Answer: (C) 433 kJ Explain
This is a question about calculating work done by a force at an angle . The solving step is:

Hey friend! This problem is super fun because it's all about how much "pushing power" the tractor uses to move the log.

First, let's look at what we know:
* The tractor pulls with a force (F) of 5000 N.
* It pulls the log for a distance (d) of 100 m.
* The rope isn't perfectly flat; it's at an angle (θ) of 30 degrees with the ground.
* We're given some helpful values for angles, and we'll need `cos 30° = 0.866`.

Now, when a force isn't pulling straight in the direction you're moving, we only count the part of the force that *is* going in that direction. Think of it like this: if you push a box at an angle, only part of your push actually moves it forward, and the other part might push it down or up.

The "work done" (W) is calculated by multiplying the force that moves the object, by the distance it moves.

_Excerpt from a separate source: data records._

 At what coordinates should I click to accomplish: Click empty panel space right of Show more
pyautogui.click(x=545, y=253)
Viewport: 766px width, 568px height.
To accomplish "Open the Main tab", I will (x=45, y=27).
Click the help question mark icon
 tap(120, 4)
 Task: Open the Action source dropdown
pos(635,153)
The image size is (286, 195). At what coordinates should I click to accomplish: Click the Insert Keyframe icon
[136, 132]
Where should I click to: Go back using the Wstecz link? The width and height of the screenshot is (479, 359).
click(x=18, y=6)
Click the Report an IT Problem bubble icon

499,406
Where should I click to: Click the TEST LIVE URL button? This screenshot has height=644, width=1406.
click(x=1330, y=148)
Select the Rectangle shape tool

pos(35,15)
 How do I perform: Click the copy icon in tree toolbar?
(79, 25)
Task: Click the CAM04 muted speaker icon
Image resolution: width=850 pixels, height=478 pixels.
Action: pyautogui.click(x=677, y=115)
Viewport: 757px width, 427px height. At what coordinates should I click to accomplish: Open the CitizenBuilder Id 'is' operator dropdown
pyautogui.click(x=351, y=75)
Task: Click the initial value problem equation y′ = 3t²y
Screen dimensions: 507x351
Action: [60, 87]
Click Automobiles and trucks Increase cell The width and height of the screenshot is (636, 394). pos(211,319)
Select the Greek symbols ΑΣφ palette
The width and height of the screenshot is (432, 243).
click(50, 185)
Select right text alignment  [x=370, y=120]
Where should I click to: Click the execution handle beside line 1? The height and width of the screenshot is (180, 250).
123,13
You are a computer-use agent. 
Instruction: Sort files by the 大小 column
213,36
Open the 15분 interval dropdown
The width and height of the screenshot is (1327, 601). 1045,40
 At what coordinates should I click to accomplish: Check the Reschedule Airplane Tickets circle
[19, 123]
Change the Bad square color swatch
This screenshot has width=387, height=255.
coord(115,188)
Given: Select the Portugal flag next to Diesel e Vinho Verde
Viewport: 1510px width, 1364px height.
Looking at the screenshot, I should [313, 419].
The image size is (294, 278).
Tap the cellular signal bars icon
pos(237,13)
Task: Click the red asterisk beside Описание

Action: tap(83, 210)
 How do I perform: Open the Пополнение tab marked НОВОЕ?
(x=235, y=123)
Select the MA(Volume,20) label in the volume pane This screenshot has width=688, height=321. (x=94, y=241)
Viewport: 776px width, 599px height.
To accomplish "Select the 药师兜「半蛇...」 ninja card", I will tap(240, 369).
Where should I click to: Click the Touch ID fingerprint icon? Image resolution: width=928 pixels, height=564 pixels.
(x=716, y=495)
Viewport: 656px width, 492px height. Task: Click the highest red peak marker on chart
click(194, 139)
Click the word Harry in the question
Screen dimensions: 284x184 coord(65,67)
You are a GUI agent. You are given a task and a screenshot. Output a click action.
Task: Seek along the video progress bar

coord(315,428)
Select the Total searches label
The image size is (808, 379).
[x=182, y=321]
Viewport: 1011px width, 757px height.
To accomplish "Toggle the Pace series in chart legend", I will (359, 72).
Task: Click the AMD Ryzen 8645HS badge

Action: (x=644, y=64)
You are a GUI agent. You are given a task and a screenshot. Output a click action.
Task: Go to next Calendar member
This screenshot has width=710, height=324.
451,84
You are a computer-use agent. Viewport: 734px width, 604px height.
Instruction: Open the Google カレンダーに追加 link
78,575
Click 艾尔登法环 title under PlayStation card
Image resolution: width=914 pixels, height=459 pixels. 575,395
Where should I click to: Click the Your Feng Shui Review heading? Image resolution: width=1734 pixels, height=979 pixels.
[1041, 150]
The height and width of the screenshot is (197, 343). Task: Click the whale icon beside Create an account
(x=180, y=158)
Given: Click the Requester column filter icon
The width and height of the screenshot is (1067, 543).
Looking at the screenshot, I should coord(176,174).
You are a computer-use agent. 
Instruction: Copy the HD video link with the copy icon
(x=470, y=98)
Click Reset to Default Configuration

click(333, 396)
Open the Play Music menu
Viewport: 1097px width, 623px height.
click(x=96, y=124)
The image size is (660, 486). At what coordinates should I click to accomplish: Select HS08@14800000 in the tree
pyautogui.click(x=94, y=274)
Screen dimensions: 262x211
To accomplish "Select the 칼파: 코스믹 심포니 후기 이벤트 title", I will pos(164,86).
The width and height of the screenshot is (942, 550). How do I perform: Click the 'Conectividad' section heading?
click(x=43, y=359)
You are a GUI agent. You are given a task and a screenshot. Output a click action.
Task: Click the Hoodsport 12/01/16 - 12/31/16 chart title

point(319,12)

When there's an angle, we use a special formula:
Work (W) = Force (F) × Distance (d) × cos(angle θ)

Let's plug in our numbers:
W = 5000 N × 100 m × cos(30°)
W = 5000 × 100 × 0.866
W = 500,000 × 0.866
W = 433,000 Joules

The answer is usually given in kilojoules (kJ), because 433,000 is a big number!
Since 1 kilojoule (kJ) is 1000 Joules (J), we just divide by 1000:
W = 433,000 J / 1000
W = 433 kJ

So, the tractor does 433 kJ of work! That matches option (C).